* WHAT YOU HAVE TO DO *
Lines with the word "tree" are the answer; copy each of them from the data below.

INPUT DATA Block Start

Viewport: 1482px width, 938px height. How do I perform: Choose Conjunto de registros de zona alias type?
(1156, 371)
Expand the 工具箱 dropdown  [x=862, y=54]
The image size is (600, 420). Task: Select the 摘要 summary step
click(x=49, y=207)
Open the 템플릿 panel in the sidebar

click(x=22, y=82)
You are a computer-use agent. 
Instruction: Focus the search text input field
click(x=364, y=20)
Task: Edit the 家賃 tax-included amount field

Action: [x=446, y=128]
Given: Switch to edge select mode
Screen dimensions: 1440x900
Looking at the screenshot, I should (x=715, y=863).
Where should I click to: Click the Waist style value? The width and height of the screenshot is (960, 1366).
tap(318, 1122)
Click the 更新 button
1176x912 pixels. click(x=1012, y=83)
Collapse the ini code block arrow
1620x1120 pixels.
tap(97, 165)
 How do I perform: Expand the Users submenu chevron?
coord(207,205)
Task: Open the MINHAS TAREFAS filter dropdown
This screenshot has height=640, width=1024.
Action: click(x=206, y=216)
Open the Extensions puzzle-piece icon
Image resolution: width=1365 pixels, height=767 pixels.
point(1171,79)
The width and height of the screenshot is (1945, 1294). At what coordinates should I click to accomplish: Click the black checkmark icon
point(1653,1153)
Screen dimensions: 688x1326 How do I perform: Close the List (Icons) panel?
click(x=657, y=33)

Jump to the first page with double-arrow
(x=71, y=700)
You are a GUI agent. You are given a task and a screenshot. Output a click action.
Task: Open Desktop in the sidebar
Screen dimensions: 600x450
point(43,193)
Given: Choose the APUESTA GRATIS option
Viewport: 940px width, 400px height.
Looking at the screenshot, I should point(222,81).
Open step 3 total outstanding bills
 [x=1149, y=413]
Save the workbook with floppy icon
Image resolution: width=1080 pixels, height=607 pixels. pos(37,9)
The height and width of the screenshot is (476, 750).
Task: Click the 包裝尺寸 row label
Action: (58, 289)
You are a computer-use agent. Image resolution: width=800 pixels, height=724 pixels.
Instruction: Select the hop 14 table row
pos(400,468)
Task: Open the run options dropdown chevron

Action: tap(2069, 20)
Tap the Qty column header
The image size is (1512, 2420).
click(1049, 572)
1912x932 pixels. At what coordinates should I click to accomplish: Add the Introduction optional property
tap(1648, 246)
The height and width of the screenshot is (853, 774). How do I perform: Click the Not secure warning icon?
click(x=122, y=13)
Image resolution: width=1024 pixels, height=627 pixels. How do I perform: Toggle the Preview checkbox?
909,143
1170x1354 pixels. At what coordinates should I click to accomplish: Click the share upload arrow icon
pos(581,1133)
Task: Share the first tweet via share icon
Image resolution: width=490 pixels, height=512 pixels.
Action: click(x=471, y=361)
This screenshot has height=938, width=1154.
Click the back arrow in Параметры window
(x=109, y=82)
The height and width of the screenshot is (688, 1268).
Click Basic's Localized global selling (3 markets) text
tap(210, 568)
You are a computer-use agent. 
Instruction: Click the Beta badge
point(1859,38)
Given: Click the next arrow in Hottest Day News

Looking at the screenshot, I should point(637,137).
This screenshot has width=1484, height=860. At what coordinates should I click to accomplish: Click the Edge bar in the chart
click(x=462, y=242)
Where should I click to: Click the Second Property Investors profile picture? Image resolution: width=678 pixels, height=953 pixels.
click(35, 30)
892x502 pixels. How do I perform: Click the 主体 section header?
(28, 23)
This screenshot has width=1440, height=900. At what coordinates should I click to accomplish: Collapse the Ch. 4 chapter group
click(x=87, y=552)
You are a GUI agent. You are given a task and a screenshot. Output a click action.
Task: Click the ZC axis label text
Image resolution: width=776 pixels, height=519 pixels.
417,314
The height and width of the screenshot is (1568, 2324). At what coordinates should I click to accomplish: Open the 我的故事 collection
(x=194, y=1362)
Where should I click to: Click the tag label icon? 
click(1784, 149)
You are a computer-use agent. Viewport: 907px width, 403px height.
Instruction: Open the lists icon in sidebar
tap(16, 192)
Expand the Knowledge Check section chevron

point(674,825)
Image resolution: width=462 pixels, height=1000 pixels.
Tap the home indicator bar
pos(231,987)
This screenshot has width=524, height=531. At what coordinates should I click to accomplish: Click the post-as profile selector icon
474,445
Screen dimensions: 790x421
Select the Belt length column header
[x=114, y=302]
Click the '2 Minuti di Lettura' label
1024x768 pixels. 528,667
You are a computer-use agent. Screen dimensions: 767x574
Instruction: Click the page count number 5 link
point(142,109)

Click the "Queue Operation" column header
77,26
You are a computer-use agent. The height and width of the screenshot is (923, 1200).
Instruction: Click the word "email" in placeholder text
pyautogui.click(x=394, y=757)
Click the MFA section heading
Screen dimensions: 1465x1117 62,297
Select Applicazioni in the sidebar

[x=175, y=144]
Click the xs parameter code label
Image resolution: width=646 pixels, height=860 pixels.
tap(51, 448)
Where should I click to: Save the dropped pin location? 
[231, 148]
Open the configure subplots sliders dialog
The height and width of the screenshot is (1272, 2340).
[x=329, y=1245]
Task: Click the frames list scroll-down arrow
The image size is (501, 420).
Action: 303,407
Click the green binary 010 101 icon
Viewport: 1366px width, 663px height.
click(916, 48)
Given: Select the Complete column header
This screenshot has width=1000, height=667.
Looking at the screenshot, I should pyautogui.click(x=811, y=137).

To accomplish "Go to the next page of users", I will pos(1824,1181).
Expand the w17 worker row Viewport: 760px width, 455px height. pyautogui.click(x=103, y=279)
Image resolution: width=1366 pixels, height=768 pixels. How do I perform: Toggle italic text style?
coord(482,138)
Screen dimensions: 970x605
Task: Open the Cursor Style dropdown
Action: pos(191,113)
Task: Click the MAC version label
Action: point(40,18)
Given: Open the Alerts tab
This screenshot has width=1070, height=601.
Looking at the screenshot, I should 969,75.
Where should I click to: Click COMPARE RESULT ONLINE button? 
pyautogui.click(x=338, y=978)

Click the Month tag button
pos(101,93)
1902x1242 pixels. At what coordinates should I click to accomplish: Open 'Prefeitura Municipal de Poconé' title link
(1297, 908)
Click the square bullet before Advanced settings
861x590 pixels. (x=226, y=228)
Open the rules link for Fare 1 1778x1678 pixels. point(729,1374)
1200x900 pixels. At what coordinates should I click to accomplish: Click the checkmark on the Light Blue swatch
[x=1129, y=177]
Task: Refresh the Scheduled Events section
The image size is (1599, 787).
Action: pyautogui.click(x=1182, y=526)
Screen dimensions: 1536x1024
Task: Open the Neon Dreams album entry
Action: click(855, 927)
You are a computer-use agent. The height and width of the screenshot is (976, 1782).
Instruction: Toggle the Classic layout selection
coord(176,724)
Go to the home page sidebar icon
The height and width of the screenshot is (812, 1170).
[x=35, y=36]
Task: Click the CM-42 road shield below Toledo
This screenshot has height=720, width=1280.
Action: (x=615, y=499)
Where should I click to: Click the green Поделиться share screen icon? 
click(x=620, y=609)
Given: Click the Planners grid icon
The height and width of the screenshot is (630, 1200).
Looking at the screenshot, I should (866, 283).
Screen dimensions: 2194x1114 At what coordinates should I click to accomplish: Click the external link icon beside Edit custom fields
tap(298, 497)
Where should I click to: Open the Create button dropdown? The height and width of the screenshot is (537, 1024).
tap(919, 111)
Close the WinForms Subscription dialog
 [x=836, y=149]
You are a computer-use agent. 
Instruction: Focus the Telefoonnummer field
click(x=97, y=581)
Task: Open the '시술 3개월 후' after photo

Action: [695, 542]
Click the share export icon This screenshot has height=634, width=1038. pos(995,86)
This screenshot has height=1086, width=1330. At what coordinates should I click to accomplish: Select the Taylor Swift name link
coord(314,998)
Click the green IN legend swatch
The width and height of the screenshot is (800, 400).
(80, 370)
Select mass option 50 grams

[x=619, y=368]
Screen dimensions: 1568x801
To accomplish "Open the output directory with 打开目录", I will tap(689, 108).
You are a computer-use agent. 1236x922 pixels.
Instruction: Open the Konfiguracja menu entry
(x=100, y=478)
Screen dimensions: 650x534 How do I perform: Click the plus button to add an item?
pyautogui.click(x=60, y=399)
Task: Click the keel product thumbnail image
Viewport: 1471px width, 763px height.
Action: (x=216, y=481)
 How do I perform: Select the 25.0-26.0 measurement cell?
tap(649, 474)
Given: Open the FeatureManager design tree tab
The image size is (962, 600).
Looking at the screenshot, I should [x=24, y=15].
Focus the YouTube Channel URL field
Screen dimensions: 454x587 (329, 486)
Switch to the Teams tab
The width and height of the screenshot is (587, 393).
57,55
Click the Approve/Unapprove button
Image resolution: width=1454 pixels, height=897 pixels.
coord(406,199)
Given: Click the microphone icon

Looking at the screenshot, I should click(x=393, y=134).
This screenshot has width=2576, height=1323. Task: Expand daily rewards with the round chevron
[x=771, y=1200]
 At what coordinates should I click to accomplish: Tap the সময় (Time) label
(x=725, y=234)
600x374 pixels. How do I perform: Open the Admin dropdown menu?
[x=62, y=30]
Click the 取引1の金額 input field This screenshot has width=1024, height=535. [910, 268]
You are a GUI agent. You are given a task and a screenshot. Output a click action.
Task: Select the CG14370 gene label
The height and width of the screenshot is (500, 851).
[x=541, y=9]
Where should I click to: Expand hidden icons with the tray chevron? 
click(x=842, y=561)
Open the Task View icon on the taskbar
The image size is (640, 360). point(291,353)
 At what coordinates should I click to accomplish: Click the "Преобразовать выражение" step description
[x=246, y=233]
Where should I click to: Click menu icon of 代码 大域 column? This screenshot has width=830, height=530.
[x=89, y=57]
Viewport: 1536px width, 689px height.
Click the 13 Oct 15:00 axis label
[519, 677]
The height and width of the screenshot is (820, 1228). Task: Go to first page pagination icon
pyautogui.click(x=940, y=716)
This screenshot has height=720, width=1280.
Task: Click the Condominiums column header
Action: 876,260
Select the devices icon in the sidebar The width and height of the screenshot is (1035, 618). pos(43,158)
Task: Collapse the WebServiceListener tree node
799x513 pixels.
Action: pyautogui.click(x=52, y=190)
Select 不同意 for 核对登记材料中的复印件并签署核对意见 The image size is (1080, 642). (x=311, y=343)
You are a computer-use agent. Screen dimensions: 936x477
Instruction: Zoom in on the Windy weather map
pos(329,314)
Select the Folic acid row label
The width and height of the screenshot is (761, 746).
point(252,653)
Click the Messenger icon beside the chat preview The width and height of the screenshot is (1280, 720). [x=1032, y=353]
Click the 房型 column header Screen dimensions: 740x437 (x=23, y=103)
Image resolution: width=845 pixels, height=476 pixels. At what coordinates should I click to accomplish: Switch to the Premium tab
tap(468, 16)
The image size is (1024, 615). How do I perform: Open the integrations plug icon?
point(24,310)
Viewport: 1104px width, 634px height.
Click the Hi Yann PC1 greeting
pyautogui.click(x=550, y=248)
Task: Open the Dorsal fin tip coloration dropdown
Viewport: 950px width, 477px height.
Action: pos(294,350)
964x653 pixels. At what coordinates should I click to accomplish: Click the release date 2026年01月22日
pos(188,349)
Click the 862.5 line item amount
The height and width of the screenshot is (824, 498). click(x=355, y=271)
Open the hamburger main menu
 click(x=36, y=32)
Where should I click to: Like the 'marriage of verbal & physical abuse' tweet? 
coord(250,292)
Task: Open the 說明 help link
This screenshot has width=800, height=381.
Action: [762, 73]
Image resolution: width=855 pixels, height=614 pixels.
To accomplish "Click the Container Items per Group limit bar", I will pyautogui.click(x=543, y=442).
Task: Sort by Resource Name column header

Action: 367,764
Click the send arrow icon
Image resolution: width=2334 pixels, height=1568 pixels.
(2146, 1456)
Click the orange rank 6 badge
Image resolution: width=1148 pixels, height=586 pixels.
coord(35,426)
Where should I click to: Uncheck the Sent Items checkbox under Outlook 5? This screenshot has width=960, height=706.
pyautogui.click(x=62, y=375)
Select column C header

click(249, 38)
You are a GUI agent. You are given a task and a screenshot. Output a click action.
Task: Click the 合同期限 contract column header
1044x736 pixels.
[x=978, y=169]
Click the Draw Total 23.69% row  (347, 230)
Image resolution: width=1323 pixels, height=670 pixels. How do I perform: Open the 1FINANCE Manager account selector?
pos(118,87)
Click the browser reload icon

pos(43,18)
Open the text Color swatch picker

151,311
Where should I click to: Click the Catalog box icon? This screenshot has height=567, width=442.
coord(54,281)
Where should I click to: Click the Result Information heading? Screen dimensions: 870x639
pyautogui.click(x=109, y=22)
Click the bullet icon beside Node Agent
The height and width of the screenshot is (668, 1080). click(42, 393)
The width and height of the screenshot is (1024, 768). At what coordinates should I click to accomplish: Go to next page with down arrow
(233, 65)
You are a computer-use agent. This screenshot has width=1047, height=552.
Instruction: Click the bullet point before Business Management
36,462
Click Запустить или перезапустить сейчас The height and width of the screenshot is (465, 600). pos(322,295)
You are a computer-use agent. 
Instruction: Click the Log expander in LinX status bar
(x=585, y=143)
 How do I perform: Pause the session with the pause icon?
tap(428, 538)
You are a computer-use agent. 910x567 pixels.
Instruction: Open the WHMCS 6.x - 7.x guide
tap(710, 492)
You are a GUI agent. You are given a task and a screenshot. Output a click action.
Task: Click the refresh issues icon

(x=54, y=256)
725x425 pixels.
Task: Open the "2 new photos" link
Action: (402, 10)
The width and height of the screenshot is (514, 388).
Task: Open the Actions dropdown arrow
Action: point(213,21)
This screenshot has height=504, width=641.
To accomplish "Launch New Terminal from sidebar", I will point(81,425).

INPUT DATA Block End

* THE ANSWER *
Given: Open the FeatureManager design tree tab
Task: Collapse the WebServiceListener tree node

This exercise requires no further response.